Stated task:
Rewrite every item below with "How do I perform" changed to "How should I perform" and all other text left intact.

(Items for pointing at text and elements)
## BEGIN
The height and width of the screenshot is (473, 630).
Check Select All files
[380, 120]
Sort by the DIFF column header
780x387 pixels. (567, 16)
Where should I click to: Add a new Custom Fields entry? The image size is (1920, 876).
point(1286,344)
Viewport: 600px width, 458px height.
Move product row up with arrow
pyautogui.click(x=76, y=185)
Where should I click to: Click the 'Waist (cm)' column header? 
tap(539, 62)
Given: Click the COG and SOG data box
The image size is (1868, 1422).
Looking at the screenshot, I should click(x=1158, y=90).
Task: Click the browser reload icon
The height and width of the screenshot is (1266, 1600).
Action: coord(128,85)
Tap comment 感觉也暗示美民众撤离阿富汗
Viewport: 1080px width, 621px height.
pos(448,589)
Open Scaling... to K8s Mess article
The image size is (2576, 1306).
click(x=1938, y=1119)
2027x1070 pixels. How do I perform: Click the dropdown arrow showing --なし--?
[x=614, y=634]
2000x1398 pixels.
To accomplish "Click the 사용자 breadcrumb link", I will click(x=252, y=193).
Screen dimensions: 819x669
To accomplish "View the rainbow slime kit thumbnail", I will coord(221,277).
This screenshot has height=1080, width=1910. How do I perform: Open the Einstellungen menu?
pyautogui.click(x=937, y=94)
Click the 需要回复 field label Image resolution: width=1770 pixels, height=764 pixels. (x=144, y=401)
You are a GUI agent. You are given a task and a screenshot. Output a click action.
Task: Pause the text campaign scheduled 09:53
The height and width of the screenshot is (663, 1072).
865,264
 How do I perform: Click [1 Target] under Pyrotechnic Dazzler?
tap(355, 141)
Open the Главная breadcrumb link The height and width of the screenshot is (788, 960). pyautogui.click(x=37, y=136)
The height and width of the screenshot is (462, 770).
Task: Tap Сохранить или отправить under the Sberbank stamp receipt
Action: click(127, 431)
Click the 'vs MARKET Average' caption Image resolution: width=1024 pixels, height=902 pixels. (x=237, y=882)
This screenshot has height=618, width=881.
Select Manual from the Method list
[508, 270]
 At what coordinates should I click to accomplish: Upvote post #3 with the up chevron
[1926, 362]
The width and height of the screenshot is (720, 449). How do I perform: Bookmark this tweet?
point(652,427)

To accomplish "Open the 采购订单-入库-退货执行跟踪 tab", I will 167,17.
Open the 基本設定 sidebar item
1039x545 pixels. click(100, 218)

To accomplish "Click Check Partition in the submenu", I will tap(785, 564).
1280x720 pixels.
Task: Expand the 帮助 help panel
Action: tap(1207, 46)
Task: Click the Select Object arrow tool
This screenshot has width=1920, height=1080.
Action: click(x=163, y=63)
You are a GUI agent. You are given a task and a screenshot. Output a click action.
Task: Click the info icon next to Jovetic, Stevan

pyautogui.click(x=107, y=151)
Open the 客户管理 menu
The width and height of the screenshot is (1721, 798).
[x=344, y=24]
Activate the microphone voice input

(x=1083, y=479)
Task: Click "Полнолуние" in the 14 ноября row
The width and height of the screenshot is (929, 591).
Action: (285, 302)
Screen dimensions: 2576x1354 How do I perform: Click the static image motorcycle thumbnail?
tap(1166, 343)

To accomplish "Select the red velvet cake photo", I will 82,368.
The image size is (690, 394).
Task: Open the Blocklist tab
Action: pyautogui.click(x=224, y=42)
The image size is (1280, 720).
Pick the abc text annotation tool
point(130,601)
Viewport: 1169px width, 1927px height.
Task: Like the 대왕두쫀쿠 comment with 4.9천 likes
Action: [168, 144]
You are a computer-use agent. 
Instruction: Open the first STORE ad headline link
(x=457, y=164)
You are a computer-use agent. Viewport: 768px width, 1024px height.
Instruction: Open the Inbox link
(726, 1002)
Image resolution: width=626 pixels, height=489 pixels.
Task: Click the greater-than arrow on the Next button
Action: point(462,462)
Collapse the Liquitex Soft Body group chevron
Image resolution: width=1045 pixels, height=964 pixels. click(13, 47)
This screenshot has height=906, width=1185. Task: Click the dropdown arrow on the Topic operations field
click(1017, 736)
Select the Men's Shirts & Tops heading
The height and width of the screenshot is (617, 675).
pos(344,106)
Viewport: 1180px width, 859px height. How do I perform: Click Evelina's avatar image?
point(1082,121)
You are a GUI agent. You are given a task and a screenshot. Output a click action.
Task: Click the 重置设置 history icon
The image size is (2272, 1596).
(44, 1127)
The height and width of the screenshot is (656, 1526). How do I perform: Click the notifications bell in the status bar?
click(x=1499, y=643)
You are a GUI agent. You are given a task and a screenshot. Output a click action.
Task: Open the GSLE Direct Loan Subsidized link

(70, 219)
## END
Task output:
The height and width of the screenshot is (473, 630).
Check Select All files
[380, 120]
Sort by the DIFF column header
780x387 pixels. (567, 16)
Where should I click to: Add a new Custom Fields entry? The image size is (1920, 876).
point(1286,344)
Viewport: 600px width, 458px height.
Move product row up with arrow
pyautogui.click(x=76, y=185)
Where should I click to: Click the 'Waist (cm)' column header? 
tap(539, 62)
Given: Click the COG and SOG data box
The image size is (1868, 1422).
Looking at the screenshot, I should click(x=1158, y=90).
Task: Click the browser reload icon
The height and width of the screenshot is (1266, 1600).
Action: coord(128,85)
Tap comment 感觉也暗示美民众撤离阿富汗
Viewport: 1080px width, 621px height.
pos(448,589)
Open Scaling... to K8s Mess article
The image size is (2576, 1306).
click(x=1938, y=1119)
2027x1070 pixels. How should I perform: Click the dropdown arrow showing --なし--?
[x=614, y=634]
2000x1398 pixels.
To accomplish "Click the 사용자 breadcrumb link", I will click(x=252, y=193).
Screen dimensions: 819x669
To accomplish "View the rainbow slime kit thumbnail", I will coord(221,277).
This screenshot has height=1080, width=1910. How should I perform: Open the Einstellungen menu?
pyautogui.click(x=937, y=94)
Click the 需要回复 field label Image resolution: width=1770 pixels, height=764 pixels. (x=144, y=401)
You are a GUI agent. You are given a task and a screenshot. Output a click action.
Task: Pause the text campaign scheduled 09:53
The height and width of the screenshot is (663, 1072).
865,264
 How should I perform: Click [1 Target] under Pyrotechnic Dazzler?
tap(355, 141)
Open the Главная breadcrumb link The height and width of the screenshot is (788, 960). pyautogui.click(x=37, y=136)
The height and width of the screenshot is (462, 770).
Task: Tap Сохранить или отправить under the Sberbank stamp receipt
Action: click(127, 431)
Click the 'vs MARKET Average' caption Image resolution: width=1024 pixels, height=902 pixels. (x=237, y=882)
This screenshot has height=618, width=881.
Select Manual from the Method list
[508, 270]
 At what coordinates should I click to accomplish: Upvote post #3 with the up chevron
[1926, 362]
The width and height of the screenshot is (720, 449). How should I perform: Bookmark this tweet?
point(652,427)

To accomplish "Open the 采购订单-入库-退货执行跟踪 tab", I will 167,17.
Open the 基本設定 sidebar item
1039x545 pixels. click(100, 218)

To accomplish "Click Check Partition in the submenu", I will tap(785, 564).
1280x720 pixels.
Task: Expand the 帮助 help panel
Action: tap(1207, 46)
Task: Click the Select Object arrow tool
This screenshot has width=1920, height=1080.
Action: click(x=163, y=63)
You are a GUI agent. You are given a task and a screenshot. Output a click action.
Task: Click the info icon next to Jovetic, Stevan

pyautogui.click(x=107, y=151)
Open the 客户管理 menu
The width and height of the screenshot is (1721, 798).
[x=344, y=24]
Activate the microphone voice input

(x=1083, y=479)
Task: Click "Полнолуние" in the 14 ноября row
The width and height of the screenshot is (929, 591).
Action: (285, 302)
Screen dimensions: 2576x1354 How should I perform: Click the static image motorcycle thumbnail?
tap(1166, 343)

To accomplish "Select the red velvet cake photo", I will 82,368.
The image size is (690, 394).
Task: Open the Blocklist tab
Action: pyautogui.click(x=224, y=42)
The image size is (1280, 720).
Pick the abc text annotation tool
point(130,601)
Viewport: 1169px width, 1927px height.
Task: Like the 대왕두쫀쿠 comment with 4.9천 likes
Action: [168, 144]
You are a computer-use agent. 
Instruction: Open the first STORE ad headline link
(x=457, y=164)
You are a computer-use agent. Viewport: 768px width, 1024px height.
Instruction: Open the Inbox link
(726, 1002)
Image resolution: width=626 pixels, height=489 pixels.
Task: Click the greater-than arrow on the Next button
Action: point(462,462)
Collapse the Liquitex Soft Body group chevron
Image resolution: width=1045 pixels, height=964 pixels. click(13, 47)
This screenshot has height=906, width=1185. Task: Click the dropdown arrow on the Topic operations field
click(1017, 736)
Select the Men's Shirts & Tops heading
The height and width of the screenshot is (617, 675).
pos(344,106)
Viewport: 1180px width, 859px height. How should I perform: Click Evelina's avatar image?
point(1082,121)
You are a GUI agent. You are given a task and a screenshot. Output a click action.
Task: Click the 重置设置 history icon
The image size is (2272, 1596).
(44, 1127)
The height and width of the screenshot is (656, 1526). How should I perform: Click the notifications bell in the status bar?
click(x=1499, y=643)
You are a GUI agent. You are given a task and a screenshot. Output a click action.
Task: Open the GSLE Direct Loan Subsidized link

(70, 219)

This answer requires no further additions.